See media coverage in the Oregonian, (again), the Statesman Journal, and OPB. Sen. Golden, who has announced his Senate retirement, was a champion opponent, characterizing this as a “hot mess.” Pressure came from labor union lobbyist(s) and legislative leaders but it fell short of purported threats to legislators if they did not vote for the bill.
Members of HEO have asked the Governor to veto HB 4018. As HB 4018 becomes law, HEO has said it is likely to bring another related initiative, this time as an Oregon constitutional amendment.
SB 1502 Enrolled was introduced on March 4 and quickly passed into law during the last day of session. It simply directs the Secretary of State to presession draft a 2027 bill with necessary campaign finance improvements from HB 4024 and HB 4018. Apparently, some legislators demanded SB 1502 in exchange for their votes in favor of HB 4018.
Selected Elections bills
Chris Cobey
HB 4017 (use of campaign funds for security): Passed; on Governor’s desk as of March 9.
HB 4177 A (modified definition of public meetings for open meetings purposes). Passed both houses as of March 9.
HJR 201 (top two primaries). Neutral position. Had only a public hearing in the house of origin. Renewed proposal anticipated in 2027 session.
Privacy, consumer rights, and federal response
Rebecca Gladstone
See our earlier LR for bills that Rep Chotzen grouped for federal response and /or immigration justice, many of them addressed by the League by either Governance or Social Policy, where many more of these actually passed. Please read that legislative report.
HB 4123 Enrolled This landlord-tenant privacy bill, with immigration consequences, passed with a majority in both chambers, League testimony, in support.

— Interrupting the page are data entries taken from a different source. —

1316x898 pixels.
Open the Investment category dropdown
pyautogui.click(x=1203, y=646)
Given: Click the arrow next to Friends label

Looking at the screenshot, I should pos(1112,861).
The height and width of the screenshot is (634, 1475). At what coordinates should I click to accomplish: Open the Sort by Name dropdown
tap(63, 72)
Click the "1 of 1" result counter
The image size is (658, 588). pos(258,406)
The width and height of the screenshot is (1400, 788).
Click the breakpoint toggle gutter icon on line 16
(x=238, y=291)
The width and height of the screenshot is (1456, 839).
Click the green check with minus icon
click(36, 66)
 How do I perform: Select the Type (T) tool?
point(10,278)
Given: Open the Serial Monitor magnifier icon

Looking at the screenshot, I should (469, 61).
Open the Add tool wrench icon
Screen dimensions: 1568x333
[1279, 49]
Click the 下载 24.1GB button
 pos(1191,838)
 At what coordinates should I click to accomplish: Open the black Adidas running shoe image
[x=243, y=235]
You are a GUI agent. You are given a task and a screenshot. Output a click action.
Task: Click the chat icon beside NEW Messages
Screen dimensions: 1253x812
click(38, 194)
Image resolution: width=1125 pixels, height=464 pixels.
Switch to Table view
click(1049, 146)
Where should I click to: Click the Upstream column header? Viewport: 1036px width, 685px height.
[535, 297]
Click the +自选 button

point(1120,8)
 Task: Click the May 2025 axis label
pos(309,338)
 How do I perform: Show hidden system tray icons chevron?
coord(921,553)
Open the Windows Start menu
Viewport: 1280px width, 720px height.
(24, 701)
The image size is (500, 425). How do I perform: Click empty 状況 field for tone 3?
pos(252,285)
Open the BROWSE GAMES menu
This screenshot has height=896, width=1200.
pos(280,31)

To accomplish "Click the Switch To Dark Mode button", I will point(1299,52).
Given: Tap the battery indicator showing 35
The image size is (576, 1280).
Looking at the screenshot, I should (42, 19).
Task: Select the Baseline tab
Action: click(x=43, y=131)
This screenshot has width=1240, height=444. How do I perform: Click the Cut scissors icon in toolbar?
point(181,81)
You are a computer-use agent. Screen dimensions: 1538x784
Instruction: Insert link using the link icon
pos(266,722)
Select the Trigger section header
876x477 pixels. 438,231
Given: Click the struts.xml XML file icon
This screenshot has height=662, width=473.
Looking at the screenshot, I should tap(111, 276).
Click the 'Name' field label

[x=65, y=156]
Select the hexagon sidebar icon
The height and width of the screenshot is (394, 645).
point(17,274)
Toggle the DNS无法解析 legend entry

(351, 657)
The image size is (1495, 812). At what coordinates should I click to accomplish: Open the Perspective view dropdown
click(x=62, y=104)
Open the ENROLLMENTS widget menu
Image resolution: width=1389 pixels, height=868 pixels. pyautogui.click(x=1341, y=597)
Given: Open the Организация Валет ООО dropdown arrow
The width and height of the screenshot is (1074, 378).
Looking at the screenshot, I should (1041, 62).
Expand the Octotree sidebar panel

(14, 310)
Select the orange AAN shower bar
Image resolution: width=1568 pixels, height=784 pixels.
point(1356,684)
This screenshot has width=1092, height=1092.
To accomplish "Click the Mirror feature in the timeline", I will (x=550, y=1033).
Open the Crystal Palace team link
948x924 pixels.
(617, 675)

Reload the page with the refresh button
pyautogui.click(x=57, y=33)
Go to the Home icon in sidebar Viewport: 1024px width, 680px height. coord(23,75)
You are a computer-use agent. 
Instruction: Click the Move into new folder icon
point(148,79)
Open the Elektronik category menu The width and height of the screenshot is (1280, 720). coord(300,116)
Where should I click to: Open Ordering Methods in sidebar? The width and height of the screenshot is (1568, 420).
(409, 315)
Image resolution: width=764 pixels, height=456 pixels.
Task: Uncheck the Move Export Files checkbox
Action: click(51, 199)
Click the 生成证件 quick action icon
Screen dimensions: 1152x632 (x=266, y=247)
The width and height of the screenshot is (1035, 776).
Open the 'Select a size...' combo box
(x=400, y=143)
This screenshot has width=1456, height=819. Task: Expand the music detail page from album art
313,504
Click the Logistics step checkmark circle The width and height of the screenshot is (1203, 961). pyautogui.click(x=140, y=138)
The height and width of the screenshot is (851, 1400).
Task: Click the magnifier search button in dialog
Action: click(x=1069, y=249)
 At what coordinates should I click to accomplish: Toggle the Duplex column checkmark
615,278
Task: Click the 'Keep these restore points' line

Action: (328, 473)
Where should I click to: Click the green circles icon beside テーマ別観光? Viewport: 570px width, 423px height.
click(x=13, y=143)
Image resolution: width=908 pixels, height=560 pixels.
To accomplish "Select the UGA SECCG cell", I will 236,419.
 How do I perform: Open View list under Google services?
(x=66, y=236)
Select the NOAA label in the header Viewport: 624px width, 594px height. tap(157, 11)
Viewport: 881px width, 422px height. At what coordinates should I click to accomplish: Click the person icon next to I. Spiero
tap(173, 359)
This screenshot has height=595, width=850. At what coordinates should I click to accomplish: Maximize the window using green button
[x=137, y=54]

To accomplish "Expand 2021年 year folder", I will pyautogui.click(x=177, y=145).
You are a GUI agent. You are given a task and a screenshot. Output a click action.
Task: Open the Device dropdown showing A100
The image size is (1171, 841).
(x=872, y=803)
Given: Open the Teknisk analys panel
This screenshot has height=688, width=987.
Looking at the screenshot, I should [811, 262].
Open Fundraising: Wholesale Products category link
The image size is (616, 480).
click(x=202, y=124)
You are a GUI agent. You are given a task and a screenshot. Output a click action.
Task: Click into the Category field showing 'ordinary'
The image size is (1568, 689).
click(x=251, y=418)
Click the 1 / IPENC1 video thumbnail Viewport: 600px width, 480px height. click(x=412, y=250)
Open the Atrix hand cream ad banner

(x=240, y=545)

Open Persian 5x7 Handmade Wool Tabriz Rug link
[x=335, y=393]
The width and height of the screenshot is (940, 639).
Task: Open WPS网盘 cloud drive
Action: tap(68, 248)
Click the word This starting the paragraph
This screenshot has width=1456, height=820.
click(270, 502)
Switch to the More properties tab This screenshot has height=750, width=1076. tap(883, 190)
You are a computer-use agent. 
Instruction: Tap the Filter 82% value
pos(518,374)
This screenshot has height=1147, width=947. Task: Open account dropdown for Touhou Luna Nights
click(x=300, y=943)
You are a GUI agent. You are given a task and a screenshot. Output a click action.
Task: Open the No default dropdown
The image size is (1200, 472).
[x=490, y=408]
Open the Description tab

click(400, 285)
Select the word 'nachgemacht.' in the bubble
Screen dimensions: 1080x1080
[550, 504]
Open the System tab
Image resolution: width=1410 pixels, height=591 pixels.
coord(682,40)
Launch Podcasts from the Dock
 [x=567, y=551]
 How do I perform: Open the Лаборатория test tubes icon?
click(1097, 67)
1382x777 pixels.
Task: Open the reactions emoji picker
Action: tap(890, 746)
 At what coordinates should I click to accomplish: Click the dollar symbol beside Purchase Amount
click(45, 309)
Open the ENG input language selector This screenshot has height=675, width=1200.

HB 4091 this Oregon National Guard activation and authority bill passed from the House to Senate Vets, on partisan lines, no amendments, but then stalled at the Senate President’s desk. See supporting League testimony. see League HB 3954 testimony (2025).
HB 4143 A, to fund payments between federal and state accounts, passed from the House and then from Senate Judiciary on partisan lines, but it failed to progress from the Senate President’s desk. See our earlier LR and League testimony.
SB 1530 was eclipsed by the related omnibus bill, SB 1516 Enrolled, which passed with 15 amendments. Both began by addressing threats to public officials. See League testimony in support of 1530, as introduced, which passed from the Senate on partisan lines. The 5th amendment replaced the bill to require state and local to cooperate with federal law enforcement and then the bill, heard in House Rules, was not given a work session.
We followed these bills, seeing promising progress, and all passed:
HB 5204 Enrolled passed with biennial agency budget changes, including for some Secretary of State software needs.
HB 4024 Enrolled, to prevent event ticket resale unless the seller has or can get tickets, passed without amendments. See League testimony, supporting Senator Prozanski’s SB 430 Enrolled (2025) consumer protections, foundational for HB 4024.
SB 1587 Enrolled We are pleased to see this data broker, personal information protection pass, though on partisan lines.
Emergency Preparedness
HB 4044 A to create an Office of Resilience and Emergency Management within the Department of Human Services, passed unanimously from House Vets in mid February, bound for W&Ms, where it failed to progress.
HB 4121 Enrolled awaits the Governor’s signature to create new systems and structures to improve emergency response in Oregon, see the -3 amendment analysis.